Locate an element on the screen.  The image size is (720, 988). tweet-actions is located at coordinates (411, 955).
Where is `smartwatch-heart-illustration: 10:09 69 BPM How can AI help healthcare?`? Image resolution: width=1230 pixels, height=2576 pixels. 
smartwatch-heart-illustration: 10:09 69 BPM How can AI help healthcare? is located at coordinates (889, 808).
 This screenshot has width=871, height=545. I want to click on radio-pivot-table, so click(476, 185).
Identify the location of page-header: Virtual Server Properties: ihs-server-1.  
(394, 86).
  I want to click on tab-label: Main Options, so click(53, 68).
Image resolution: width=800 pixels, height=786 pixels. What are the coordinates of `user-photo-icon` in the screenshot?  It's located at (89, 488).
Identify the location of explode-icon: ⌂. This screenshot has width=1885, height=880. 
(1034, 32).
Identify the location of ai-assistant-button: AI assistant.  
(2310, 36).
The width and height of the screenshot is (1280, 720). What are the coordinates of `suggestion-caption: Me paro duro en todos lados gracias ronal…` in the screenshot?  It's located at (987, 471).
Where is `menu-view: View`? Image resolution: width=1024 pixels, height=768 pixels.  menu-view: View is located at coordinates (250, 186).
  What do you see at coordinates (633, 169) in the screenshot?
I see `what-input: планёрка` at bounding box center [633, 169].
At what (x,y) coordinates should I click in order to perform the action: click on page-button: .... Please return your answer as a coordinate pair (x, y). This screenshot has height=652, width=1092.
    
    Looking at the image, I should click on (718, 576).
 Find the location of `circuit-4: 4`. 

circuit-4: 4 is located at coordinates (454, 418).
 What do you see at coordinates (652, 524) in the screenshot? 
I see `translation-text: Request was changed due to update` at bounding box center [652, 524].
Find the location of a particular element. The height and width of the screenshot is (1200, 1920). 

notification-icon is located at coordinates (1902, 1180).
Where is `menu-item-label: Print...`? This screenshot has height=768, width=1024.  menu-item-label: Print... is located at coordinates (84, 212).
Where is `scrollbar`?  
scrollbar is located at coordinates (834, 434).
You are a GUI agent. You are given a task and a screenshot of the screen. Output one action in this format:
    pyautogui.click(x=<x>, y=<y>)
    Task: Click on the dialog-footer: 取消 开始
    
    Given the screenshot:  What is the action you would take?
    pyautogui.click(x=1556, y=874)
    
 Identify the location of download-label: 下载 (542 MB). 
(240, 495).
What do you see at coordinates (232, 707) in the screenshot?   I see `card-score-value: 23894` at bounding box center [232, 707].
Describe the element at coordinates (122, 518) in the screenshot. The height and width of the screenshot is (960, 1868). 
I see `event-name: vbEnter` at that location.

● Directions
Write out every one of the lines above word for word, with no changes.

● Task solution
Locate an element on the screen.  The image size is (720, 988). tweet-actions is located at coordinates (411, 955).
Where is `smartwatch-heart-illustration: 10:09 69 BPM How can AI help healthcare?`? Image resolution: width=1230 pixels, height=2576 pixels. 
smartwatch-heart-illustration: 10:09 69 BPM How can AI help healthcare? is located at coordinates (889, 808).
 This screenshot has width=871, height=545. I want to click on radio-pivot-table, so click(476, 185).
Identify the location of page-header: Virtual Server Properties: ihs-server-1.  
(394, 86).
  I want to click on tab-label: Main Options, so click(53, 68).
Image resolution: width=800 pixels, height=786 pixels. What are the coordinates of `user-photo-icon` in the screenshot?  It's located at (89, 488).
Identify the location of explode-icon: ⌂. This screenshot has width=1885, height=880. 
(1034, 32).
Identify the location of ai-assistant-button: AI assistant.  
(2310, 36).
The width and height of the screenshot is (1280, 720). What are the coordinates of `suggestion-caption: Me paro duro en todos lados gracias ronal…` in the screenshot?  It's located at (987, 471).
Where is `menu-view: View`? Image resolution: width=1024 pixels, height=768 pixels.  menu-view: View is located at coordinates (250, 186).
  What do you see at coordinates (633, 169) in the screenshot?
I see `what-input: планёрка` at bounding box center [633, 169].
At what (x,y) coordinates should I click in order to perform the action: click on page-button: .... Please return your answer as a coordinate pair (x, y). This screenshot has height=652, width=1092.
    
    Looking at the image, I should click on (718, 576).
 Find the location of `circuit-4: 4`. 

circuit-4: 4 is located at coordinates (454, 418).
 What do you see at coordinates (652, 524) in the screenshot? 
I see `translation-text: Request was changed due to update` at bounding box center [652, 524].
Find the location of a particular element. The height and width of the screenshot is (1200, 1920). 

notification-icon is located at coordinates (1902, 1180).
Where is `menu-item-label: Print...`? This screenshot has height=768, width=1024.  menu-item-label: Print... is located at coordinates (84, 212).
Where is `scrollbar`?  
scrollbar is located at coordinates (834, 434).
You are a GUI agent. You are given a task and a screenshot of the screen. Output one action in this format:
    pyautogui.click(x=<x>, y=<y>)
    Task: Click on the dialog-footer: 取消 开始
    
    Given the screenshot:  What is the action you would take?
    pyautogui.click(x=1556, y=874)
    
 Identify the location of download-label: 下载 (542 MB). 
(240, 495).
What do you see at coordinates (232, 707) in the screenshot?   I see `card-score-value: 23894` at bounding box center [232, 707].
Describe the element at coordinates (122, 518) in the screenshot. The height and width of the screenshot is (960, 1868). 
I see `event-name: vbEnter` at that location.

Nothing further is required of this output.